╭─ DATA SHOWN

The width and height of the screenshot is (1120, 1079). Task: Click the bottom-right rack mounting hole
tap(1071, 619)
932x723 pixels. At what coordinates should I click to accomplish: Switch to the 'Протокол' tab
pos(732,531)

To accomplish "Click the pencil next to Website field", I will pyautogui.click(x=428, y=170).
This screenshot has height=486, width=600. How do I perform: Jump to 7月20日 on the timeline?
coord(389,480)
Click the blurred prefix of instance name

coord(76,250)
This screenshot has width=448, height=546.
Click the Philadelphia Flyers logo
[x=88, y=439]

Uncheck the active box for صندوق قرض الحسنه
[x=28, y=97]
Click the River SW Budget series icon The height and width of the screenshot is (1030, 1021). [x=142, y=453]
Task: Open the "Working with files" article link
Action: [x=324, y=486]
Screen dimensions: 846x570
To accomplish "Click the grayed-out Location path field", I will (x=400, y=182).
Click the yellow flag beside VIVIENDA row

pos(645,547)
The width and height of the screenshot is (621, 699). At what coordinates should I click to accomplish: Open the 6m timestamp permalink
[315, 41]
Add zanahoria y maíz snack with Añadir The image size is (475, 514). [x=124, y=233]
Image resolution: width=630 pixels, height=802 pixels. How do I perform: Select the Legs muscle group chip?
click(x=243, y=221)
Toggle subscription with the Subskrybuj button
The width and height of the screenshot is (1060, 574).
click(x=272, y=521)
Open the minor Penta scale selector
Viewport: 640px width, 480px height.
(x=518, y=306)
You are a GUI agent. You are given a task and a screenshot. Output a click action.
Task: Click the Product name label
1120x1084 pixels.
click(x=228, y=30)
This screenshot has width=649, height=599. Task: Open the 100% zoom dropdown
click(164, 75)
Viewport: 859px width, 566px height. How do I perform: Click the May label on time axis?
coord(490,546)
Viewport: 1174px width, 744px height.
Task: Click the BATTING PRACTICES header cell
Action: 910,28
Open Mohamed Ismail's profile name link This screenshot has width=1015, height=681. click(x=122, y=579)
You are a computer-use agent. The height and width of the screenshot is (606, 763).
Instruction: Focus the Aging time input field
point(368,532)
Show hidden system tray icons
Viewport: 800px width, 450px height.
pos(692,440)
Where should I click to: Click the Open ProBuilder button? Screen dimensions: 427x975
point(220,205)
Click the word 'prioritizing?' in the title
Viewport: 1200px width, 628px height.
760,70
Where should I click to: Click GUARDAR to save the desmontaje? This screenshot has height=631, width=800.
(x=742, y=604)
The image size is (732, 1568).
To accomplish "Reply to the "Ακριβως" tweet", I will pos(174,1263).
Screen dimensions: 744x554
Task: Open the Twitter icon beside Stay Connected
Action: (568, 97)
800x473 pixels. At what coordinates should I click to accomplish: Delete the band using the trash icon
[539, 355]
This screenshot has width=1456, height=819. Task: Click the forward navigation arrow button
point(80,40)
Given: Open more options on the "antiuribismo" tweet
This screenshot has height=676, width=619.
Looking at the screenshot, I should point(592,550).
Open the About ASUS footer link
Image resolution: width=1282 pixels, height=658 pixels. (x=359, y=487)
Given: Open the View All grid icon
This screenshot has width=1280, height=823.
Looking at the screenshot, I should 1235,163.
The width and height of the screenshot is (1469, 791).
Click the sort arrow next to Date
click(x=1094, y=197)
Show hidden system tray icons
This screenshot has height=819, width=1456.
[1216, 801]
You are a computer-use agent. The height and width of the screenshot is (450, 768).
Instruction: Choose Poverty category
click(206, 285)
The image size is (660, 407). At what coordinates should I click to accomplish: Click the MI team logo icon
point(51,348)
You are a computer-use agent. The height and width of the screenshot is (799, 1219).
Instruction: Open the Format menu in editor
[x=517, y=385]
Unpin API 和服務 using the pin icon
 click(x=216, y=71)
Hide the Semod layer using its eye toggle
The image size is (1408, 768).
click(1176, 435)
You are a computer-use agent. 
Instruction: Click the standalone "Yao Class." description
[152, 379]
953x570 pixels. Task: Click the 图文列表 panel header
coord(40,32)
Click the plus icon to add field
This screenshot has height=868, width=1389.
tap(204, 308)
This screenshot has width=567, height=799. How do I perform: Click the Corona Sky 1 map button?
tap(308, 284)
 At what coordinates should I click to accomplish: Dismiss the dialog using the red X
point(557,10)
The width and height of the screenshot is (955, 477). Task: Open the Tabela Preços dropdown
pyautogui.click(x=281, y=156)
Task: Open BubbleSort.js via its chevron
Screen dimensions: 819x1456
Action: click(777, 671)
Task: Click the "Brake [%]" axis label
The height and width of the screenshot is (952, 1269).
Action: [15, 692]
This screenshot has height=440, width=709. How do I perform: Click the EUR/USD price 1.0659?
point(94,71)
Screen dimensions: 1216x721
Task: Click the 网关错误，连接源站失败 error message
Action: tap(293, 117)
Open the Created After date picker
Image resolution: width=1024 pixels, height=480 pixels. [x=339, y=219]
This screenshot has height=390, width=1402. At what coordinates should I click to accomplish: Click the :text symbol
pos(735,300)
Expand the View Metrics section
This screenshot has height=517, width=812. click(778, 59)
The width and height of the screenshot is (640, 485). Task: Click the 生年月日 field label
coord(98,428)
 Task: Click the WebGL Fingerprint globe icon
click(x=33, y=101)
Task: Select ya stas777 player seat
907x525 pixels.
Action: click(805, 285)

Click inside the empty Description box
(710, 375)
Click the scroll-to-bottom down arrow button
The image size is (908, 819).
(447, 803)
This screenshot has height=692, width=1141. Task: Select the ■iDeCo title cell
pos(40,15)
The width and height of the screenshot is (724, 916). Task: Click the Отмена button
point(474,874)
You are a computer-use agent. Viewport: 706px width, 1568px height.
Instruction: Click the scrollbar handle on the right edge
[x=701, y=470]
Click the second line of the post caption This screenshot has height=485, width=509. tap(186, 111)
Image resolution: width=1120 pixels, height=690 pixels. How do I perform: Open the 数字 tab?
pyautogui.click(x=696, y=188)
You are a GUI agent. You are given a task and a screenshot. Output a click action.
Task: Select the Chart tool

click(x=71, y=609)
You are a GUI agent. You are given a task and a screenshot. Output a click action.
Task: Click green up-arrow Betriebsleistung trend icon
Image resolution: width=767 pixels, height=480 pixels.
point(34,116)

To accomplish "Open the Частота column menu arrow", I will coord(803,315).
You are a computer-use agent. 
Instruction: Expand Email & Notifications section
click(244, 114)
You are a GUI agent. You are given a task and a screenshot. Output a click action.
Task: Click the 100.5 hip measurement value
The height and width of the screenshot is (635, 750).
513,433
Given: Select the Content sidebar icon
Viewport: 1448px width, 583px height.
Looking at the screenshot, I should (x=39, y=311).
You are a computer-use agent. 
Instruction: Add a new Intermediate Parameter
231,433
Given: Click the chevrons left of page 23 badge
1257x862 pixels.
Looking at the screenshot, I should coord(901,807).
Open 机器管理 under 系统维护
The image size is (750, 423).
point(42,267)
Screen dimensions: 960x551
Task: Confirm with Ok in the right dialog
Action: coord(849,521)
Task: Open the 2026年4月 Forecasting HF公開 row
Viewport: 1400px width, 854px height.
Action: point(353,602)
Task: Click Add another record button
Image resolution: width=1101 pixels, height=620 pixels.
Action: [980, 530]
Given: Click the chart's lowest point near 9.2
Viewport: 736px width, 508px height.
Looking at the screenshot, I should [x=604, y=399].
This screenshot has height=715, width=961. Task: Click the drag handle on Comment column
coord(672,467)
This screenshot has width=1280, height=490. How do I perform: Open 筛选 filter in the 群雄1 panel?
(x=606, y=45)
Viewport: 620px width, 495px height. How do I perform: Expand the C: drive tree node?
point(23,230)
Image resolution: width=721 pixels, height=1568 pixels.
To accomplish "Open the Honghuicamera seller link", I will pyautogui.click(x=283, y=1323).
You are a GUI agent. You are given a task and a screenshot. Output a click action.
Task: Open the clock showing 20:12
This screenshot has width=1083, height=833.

╰─

*PROBLEM DETAILS*:
Which lines of the data include the word "computer"? Copy each one.

*WRITTEN ANSWER*:
You are a computer-use agent. The height and width of the screenshot is (606, 763).
You are a computer-use agent. The height and width of the screenshot is (450, 768).
You are a computer-use agent. The height and width of the screenshot is (799, 1219).
You are a computer-use agent. 
You are a computer-use agent. Viewport: 706px width, 1568px height.
You are a computer-use agent. 
You are a computer-use agent. 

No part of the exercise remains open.